The problem asks us to work with an arithmetic progression. We are given two pieces of information:
1. The first term of the progression, denoted as $$a_{1}$$, which is equal to 2.
2. The common difference of the progression, denoted as $$d$$, which is equal to 3.
Our task is to find two things:
1. The general expression for the $$n$$-th term of this progression, denoted as $$a_{n}$$.
2. The specific value of the 20th term of this progression, denoted as $$a_{20}$$.

**step2** Identifying the pattern for an arithmetic progression

An arithmetic progression is a sequence of numbers where the difference between consecutive terms is constant. This constant difference is called the common difference.
Let's observe how the terms are formed based on the first term ($$a_{1}$$) and the common difference ($$d$$):
The first term is given as $$a_{1}$$.
To find the second term ($$a_{2}$$), we add the common difference ($$d$$) to the first term:
$$a_{2} = a_{1} + d$$
To find the third term ($$a_{3}$$), we add the common difference ($$d$$) to the second term. This means we add $$d$$ twice to the first term:
$$a_{3} = a_{2} + d = (a_{1} + d) + d = a_{1} + 2 \times d$$
To find the fourth term ($$a_{4}$$), we add the common difference ($$d$$) to the third term. This means we add $$d$$ three times to the first term:
$$a_{4} = a_{3} + d = (a_{1} + 2 \times d) + d = a_{1} + 3 \times d$$
We can observe a clear pattern here: for any term in the sequence, the common difference $$d$$ is added to the first term $$a_{1}$$ a certain number of times. The number of times $$d$$ is added is always one less than the position of the term we are trying to find.
For the 1st term, $$d$$ is added 0 times.
For the 2nd term, $$d$$ is added 1 time.
For the 3rd term, $$d$$ is added 2 times.
For the 4th term, $$d$$ is added 3 times.
Therefore, for the $$n$$-th term, $$d$$ will be added $$(n-1)$$ times.
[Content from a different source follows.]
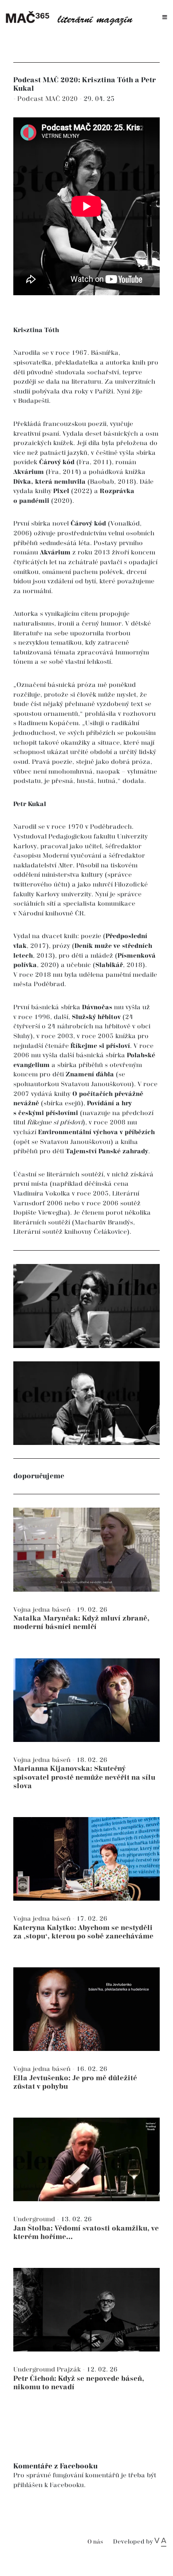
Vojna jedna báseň (42, 1609)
**step3** Finding the expression for $$a_{n}$$

Based on the pattern identified in the previous step, the general expression for the $$n$$-th term ($$a_{n}$$) of an arithmetic progression can be written as:
$$a_{n} = a_{1} + (n-1) \times d$$
Now, we substitute the given values into this expression:
$$a_{1} = 2$$
$$d = 3$$
So, the expression for $$a_{n}$$ is:
$$a_{n} = 2 + (n-1) \times 3$$
To simplify the expression, we can multiply $$(n-1)$$ by 3:
$$(n-1) \times 3 = n \times 3 - 1 \times 3 = 3n - 3$$
Then, substitute this back into the expression for $$a_{n}$$:
$$a_{n} = 2 + 3n - 3$$
Combine the constant terms:
$$a_{n} = 3n - 1$$
Thus, the general expression for the $$n$$-th term is $$a_{n} = 3n - 1$$.

**step4** Finding the 20th term, $$a_{20}$$

To find the 20th term ($$a_{20}$$), we use the general expression for $$a_{n}$$ that we found in the previous step, and substitute $$n=20$$ into it:
$$a_{n} = 3n - 1$$
Substitute $$n=20$$:
$$a_{20} = 3 \times 20 - 1$$
First, perform the multiplication:
$$3 \times 20 = 60$$
Next, perform the subtraction:
$$a_{20} = 60 - 1$$
$$a_{20} = 59$$
So, the 20th term of the arithmetic progression is 59.